Workers hired from temporary work agencies are entitled to performance-related bonus from the company
A temporary work agency had, over a period of four years, hired out workers to an oil company that had a bonus scheme at company level for its employees. The Supreme Court found that the bonus scheme was a form of performance-related pay and thus covered by the term «pay» in section 14-12 a subsection 1 (f) of the Working Environment Act. The temporary work agency was thus obliged to pay a bonus to the two workers as if they had been permanently employed in the oil company. Emphasis was placed on the goal of achieving real equality between the contractors and permanently employed employees.
The legal point of departure is that the temporary work agency shall ensure that the contractors receive the same salary and working conditions as if the contractor was formally employed in the company pursuant to section 14-12a of the Norwegian Working Environment Act. This include
- the length and placement of working hours,
- overtime work,
- the length and placement of breaks and rest periods,
- holidays, holiday pay, days off and remuneration for such days, and
- pay and coverage of expenses.
The equal treatment shall take place from the first day the contractor starts the work for the company. The duty of equal treatment is as a main rule on the temporary work agency, however, the company hiring the contractor has a joint and severable liability to ensure that the contractor receives equal treatment with regards to salary, holiday pay and other remuneration.
Are hired workers entitled to bonus?
Bonus schemes in employment relationships can be of different nature and have different purposes. A bonus will often be linked to the achievement of specific goals or results and therefore act as a reward for work performed. Such bonus schemes can be based on the performance of each individual employee, or on the performance of groups of employees or the performance at company level. Bonus schemes without an explicit connection to any specific goal achievement also occur, and often in the form of full or partial profit sharing. While performance bonuses are linked to work that has already been completed, a bonus scheme may also have a more forward-looking perspective to increase the employee’s loyalty to the company or provide an incentive to maintain the employment relationship.

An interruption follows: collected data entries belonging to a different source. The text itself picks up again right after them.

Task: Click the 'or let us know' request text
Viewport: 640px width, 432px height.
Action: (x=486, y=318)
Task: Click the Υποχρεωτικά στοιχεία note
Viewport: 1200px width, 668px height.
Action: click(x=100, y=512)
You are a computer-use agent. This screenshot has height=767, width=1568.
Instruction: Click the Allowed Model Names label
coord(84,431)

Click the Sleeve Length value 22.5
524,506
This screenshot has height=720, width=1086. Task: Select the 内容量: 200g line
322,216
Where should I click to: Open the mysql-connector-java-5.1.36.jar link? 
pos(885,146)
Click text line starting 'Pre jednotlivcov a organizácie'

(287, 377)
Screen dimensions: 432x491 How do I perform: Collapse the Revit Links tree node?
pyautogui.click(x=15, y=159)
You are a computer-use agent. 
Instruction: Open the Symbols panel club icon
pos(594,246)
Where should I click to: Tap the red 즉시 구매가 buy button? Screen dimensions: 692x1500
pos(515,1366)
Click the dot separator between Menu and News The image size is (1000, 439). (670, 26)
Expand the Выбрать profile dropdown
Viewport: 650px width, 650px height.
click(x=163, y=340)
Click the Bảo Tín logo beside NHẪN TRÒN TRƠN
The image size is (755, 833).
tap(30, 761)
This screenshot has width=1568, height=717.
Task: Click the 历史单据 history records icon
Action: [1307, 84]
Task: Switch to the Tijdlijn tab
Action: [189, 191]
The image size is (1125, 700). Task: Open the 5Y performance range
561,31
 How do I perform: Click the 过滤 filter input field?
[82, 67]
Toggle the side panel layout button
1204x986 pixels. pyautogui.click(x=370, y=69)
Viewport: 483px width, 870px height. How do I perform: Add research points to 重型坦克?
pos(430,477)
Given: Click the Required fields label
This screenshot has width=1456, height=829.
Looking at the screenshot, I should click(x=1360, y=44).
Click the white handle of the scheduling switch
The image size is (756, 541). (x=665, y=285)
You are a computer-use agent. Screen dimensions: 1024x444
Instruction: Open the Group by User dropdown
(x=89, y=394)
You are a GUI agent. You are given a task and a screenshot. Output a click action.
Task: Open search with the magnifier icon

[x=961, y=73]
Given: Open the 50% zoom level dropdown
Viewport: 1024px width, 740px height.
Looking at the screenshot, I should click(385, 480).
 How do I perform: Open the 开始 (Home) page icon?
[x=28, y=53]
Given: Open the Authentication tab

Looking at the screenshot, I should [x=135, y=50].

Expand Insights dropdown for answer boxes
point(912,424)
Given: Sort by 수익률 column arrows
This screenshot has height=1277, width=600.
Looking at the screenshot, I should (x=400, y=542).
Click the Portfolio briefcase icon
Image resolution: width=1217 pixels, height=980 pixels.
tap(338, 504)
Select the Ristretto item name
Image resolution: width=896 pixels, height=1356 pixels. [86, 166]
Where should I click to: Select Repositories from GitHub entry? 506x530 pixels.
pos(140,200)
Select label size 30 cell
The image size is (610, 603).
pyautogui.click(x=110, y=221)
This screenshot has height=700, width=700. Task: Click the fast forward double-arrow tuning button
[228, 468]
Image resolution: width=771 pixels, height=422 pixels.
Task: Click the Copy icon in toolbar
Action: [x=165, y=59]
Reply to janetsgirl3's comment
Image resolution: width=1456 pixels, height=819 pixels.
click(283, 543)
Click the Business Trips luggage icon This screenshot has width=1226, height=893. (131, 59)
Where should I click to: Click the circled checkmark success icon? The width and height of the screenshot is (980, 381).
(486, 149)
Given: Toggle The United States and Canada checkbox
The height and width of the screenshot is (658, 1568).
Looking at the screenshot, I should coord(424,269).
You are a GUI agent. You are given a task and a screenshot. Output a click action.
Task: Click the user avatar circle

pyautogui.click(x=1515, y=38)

The Supreme Court states that the main element is whether the benefit can be considered as remuneration for work. In the case at hand, the bonus scheme was tied to the group’s and the single unit’s results. The Supreme Court found that the main element in this bonus scheme was consequently to «reward the joint achievements of the employees» during a year; also taking into account that the bonus scheme highlighted the importance of a culture focused on achievements. With this as its background, and also emphasizing the purpose of ensuring real equal treatment of hired workers, the Supreme Court found that the bonus was to be considered as «pay»,
Consequently, hired workers from temporary agencies have a right to have the value of a bonus amount added to their salary when the bonus scheme is linked to performance – both individual performance and performance on a more collective level. The value of this bonus amount shall be equivalent to the amount the hired worker would have received if he or she was directly employed in the company he or she is hired out to perform work for.
In practice this will mean that the rates from the temporary agencies will increase if the company has a bonus scheme of this character.
On the other hand, if the bonus scheme is linked only to ensuring that employees remain employed, hired workers will not be entitled to have the value of bonus added to their salary. Furthermore, it remains unclear if temporary agency workers will be entitled to have bonus added to their salary if the bonus scheme is tied to t a combination of performance and loyalty to the company.